▶ _INSTRUCTIONS TO FOLLOW_
Print the whole listing exactly.

━━ SUPPLIED DATA

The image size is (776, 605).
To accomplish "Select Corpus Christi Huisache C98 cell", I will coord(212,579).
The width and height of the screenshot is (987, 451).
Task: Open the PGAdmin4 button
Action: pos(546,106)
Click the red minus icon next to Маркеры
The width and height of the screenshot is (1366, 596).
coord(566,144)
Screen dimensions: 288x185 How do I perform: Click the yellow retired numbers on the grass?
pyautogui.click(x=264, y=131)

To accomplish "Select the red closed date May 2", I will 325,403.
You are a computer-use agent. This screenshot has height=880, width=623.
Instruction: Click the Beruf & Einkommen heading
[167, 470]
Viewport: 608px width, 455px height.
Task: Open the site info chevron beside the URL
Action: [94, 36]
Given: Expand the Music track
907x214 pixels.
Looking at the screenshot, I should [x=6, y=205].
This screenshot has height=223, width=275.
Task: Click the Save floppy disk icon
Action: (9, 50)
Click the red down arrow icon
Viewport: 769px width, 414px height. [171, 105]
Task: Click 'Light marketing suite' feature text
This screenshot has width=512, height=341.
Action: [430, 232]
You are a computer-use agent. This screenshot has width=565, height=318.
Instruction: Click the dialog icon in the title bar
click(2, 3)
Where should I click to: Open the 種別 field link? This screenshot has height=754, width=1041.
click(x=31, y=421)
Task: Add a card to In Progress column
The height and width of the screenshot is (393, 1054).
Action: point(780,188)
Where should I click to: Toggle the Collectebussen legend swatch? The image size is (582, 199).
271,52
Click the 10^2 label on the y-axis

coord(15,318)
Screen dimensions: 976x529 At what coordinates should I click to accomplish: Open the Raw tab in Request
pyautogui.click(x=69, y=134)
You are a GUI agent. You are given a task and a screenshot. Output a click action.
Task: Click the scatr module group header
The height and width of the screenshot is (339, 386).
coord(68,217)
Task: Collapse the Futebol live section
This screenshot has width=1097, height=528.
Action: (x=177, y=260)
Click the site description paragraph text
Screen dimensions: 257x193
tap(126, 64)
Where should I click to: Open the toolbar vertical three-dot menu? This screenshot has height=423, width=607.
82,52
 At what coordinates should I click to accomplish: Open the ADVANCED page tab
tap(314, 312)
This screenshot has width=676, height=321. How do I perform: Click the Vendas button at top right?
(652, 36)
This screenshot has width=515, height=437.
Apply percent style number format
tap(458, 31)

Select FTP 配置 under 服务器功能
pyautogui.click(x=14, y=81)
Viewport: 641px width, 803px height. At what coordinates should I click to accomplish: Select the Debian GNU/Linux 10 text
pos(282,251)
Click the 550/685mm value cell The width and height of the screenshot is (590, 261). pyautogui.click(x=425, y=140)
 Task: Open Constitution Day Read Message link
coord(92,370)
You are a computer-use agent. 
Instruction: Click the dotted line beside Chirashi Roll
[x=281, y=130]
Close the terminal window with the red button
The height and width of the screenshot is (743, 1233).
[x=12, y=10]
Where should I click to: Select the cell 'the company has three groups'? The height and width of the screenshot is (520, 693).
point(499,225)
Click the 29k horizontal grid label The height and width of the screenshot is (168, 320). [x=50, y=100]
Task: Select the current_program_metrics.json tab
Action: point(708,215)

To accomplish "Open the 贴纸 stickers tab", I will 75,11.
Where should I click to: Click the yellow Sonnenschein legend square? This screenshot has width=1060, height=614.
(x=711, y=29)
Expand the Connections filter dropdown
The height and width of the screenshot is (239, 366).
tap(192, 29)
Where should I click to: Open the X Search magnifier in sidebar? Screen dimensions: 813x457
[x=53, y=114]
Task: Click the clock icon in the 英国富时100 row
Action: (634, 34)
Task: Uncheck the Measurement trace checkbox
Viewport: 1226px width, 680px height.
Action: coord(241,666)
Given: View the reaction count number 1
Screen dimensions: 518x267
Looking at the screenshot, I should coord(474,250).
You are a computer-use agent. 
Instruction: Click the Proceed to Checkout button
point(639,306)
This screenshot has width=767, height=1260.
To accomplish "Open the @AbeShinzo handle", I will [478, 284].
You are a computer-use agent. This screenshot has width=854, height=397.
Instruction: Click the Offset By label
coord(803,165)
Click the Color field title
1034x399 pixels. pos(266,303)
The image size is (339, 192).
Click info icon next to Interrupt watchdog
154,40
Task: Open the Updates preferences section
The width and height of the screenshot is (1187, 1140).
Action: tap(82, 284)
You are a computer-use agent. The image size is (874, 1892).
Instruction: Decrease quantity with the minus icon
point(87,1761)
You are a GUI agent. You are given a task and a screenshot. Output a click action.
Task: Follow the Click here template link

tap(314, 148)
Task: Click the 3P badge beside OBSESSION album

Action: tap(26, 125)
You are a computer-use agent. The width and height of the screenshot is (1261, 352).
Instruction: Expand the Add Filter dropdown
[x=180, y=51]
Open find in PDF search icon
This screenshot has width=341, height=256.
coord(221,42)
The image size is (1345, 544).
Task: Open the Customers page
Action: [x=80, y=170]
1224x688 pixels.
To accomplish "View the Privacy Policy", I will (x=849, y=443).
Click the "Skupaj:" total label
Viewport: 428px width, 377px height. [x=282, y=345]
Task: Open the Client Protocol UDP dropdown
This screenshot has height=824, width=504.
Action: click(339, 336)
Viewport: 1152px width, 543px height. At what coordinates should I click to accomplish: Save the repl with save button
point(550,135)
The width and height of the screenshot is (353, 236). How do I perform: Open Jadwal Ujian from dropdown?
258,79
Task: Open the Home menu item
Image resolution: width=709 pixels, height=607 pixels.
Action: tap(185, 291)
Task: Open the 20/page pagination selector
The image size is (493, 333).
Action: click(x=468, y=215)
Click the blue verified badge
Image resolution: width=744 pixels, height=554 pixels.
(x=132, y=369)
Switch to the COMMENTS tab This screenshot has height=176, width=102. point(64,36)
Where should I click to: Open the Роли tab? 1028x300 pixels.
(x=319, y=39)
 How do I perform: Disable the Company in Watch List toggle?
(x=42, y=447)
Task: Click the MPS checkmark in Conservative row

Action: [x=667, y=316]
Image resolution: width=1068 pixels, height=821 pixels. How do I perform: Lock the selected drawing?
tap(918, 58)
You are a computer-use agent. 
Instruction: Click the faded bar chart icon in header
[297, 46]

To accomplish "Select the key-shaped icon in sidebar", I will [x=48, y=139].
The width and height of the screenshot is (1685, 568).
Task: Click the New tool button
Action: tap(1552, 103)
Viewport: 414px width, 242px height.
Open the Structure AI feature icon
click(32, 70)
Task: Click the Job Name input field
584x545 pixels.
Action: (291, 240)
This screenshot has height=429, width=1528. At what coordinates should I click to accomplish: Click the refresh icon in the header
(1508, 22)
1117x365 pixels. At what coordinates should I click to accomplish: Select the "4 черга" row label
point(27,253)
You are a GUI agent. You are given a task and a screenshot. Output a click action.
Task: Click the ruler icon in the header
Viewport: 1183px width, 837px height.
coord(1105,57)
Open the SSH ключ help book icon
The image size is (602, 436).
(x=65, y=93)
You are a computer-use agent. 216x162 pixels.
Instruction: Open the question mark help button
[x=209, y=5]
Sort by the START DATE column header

━━━━

▶ _ANSWER SPACE_
The image size is (776, 605).
To accomplish "Select Corpus Christi Huisache C98 cell", I will coord(212,579).
The width and height of the screenshot is (987, 451).
Task: Open the PGAdmin4 button
Action: pos(546,106)
Click the red minus icon next to Маркеры
The width and height of the screenshot is (1366, 596).
coord(566,144)
Screen dimensions: 288x185 How do I perform: Click the yellow retired numbers on the grass?
pyautogui.click(x=264, y=131)

To accomplish "Select the red closed date May 2", I will 325,403.
You are a computer-use agent. This screenshot has height=880, width=623.
Instruction: Click the Beruf & Einkommen heading
[167, 470]
Viewport: 608px width, 455px height.
Task: Open the site info chevron beside the URL
Action: [94, 36]
Given: Expand the Music track
907x214 pixels.
Looking at the screenshot, I should [x=6, y=205].
This screenshot has height=223, width=275.
Task: Click the Save floppy disk icon
Action: (9, 50)
Click the red down arrow icon
Viewport: 769px width, 414px height. [171, 105]
Task: Click 'Light marketing suite' feature text
This screenshot has width=512, height=341.
Action: [430, 232]
You are a computer-use agent. This screenshot has width=565, height=318.
Instruction: Click the dialog icon in the title bar
click(2, 3)
Where should I click to: Open the 種別 field link? This screenshot has height=754, width=1041.
click(x=31, y=421)
Task: Add a card to In Progress column
The height and width of the screenshot is (393, 1054).
Action: point(780,188)
Where should I click to: Toggle the Collectebussen legend swatch? The image size is (582, 199).
271,52
Click the 10^2 label on the y-axis

coord(15,318)
Screen dimensions: 976x529 At what coordinates should I click to accomplish: Open the Raw tab in Request
pyautogui.click(x=69, y=134)
You are a GUI agent. You are given a task and a screenshot. Output a click action.
Task: Click the scatr module group header
The height and width of the screenshot is (339, 386).
coord(68,217)
Task: Collapse the Futebol live section
This screenshot has width=1097, height=528.
Action: (x=177, y=260)
Click the site description paragraph text
Screen dimensions: 257x193
tap(126, 64)
Where should I click to: Open the toolbar vertical three-dot menu? This screenshot has height=423, width=607.
82,52
 At what coordinates should I click to accomplish: Open the ADVANCED page tab
tap(314, 312)
This screenshot has width=676, height=321. How do I perform: Click the Vendas button at top right?
(652, 36)
This screenshot has width=515, height=437.
Apply percent style number format
tap(458, 31)

Select FTP 配置 under 服务器功能
pyautogui.click(x=14, y=81)
Viewport: 641px width, 803px height. At what coordinates should I click to accomplish: Select the Debian GNU/Linux 10 text
pos(282,251)
Click the 550/685mm value cell The width and height of the screenshot is (590, 261). pyautogui.click(x=425, y=140)
 Task: Open Constitution Day Read Message link
coord(92,370)
You are a computer-use agent. 
Instruction: Click the dotted line beside Chirashi Roll
[x=281, y=130]
Close the terminal window with the red button
The height and width of the screenshot is (743, 1233).
[x=12, y=10]
Where should I click to: Select the cell 'the company has three groups'? The height and width of the screenshot is (520, 693).
point(499,225)
Click the 29k horizontal grid label The height and width of the screenshot is (168, 320). [x=50, y=100]
Task: Select the current_program_metrics.json tab
Action: point(708,215)

To accomplish "Open the 贴纸 stickers tab", I will 75,11.
Where should I click to: Click the yellow Sonnenschein legend square? This screenshot has width=1060, height=614.
(x=711, y=29)
Expand the Connections filter dropdown
The height and width of the screenshot is (239, 366).
tap(192, 29)
Where should I click to: Open the X Search magnifier in sidebar? Screen dimensions: 813x457
[x=53, y=114]
Task: Click the clock icon in the 英国富时100 row
Action: (634, 34)
Task: Uncheck the Measurement trace checkbox
Viewport: 1226px width, 680px height.
Action: coord(241,666)
Given: View the reaction count number 1
Screen dimensions: 518x267
Looking at the screenshot, I should coord(474,250).
You are a computer-use agent. 
Instruction: Click the Proceed to Checkout button
point(639,306)
This screenshot has width=767, height=1260.
To accomplish "Open the @AbeShinzo handle", I will [478, 284].
You are a computer-use agent. This screenshot has width=854, height=397.
Instruction: Click the Offset By label
coord(803,165)
Click the Color field title
1034x399 pixels. pos(266,303)
The image size is (339, 192).
Click info icon next to Interrupt watchdog
154,40
Task: Open the Updates preferences section
The width and height of the screenshot is (1187, 1140).
Action: tap(82, 284)
You are a computer-use agent. The image size is (874, 1892).
Instruction: Decrease quantity with the minus icon
point(87,1761)
You are a GUI agent. You are given a task and a screenshot. Output a click action.
Task: Follow the Click here template link

tap(314, 148)
Task: Click the 3P badge beside OBSESSION album

Action: tap(26, 125)
You are a computer-use agent. The width and height of the screenshot is (1261, 352).
Instruction: Expand the Add Filter dropdown
[x=180, y=51]
Open find in PDF search icon
This screenshot has width=341, height=256.
coord(221,42)
The image size is (1345, 544).
Task: Open the Customers page
Action: [x=80, y=170]
1224x688 pixels.
To accomplish "View the Privacy Policy", I will (x=849, y=443).
Click the "Skupaj:" total label
Viewport: 428px width, 377px height. [x=282, y=345]
Task: Open the Client Protocol UDP dropdown
This screenshot has height=824, width=504.
Action: click(339, 336)
Viewport: 1152px width, 543px height. At what coordinates should I click to accomplish: Save the repl with save button
point(550,135)
The width and height of the screenshot is (353, 236). How do I perform: Open Jadwal Ujian from dropdown?
258,79
Task: Open the Home menu item
Image resolution: width=709 pixels, height=607 pixels.
Action: tap(185, 291)
Task: Open the 20/page pagination selector
The image size is (493, 333).
Action: click(x=468, y=215)
Click the blue verified badge
Image resolution: width=744 pixels, height=554 pixels.
(x=132, y=369)
Switch to the COMMENTS tab This screenshot has height=176, width=102. point(64,36)
Where should I click to: Open the Роли tab? 1028x300 pixels.
(x=319, y=39)
 How do I perform: Disable the Company in Watch List toggle?
(x=42, y=447)
Task: Click the MPS checkmark in Conservative row

Action: [x=667, y=316]
Image resolution: width=1068 pixels, height=821 pixels. How do I perform: Lock the selected drawing?
tap(918, 58)
You are a computer-use agent. 
Instruction: Click the faded bar chart icon in header
[297, 46]

To accomplish "Select the key-shaped icon in sidebar", I will [x=48, y=139].
The width and height of the screenshot is (1685, 568).
Task: Click the New tool button
Action: tap(1552, 103)
Viewport: 414px width, 242px height.
Open the Structure AI feature icon
click(32, 70)
Task: Click the Job Name input field
584x545 pixels.
Action: (291, 240)
This screenshot has height=429, width=1528. At what coordinates should I click to accomplish: Click the refresh icon in the header
(1508, 22)
1117x365 pixels. At what coordinates should I click to accomplish: Select the "4 черга" row label
point(27,253)
You are a GUI agent. You are given a task and a screenshot. Output a click action.
Task: Click the ruler icon in the header
Viewport: 1183px width, 837px height.
coord(1105,57)
Open the SSH ключ help book icon
The image size is (602, 436).
(x=65, y=93)
You are a computer-use agent. 216x162 pixels.
Instruction: Open the question mark help button
[x=209, y=5]
Sort by the START DATE column header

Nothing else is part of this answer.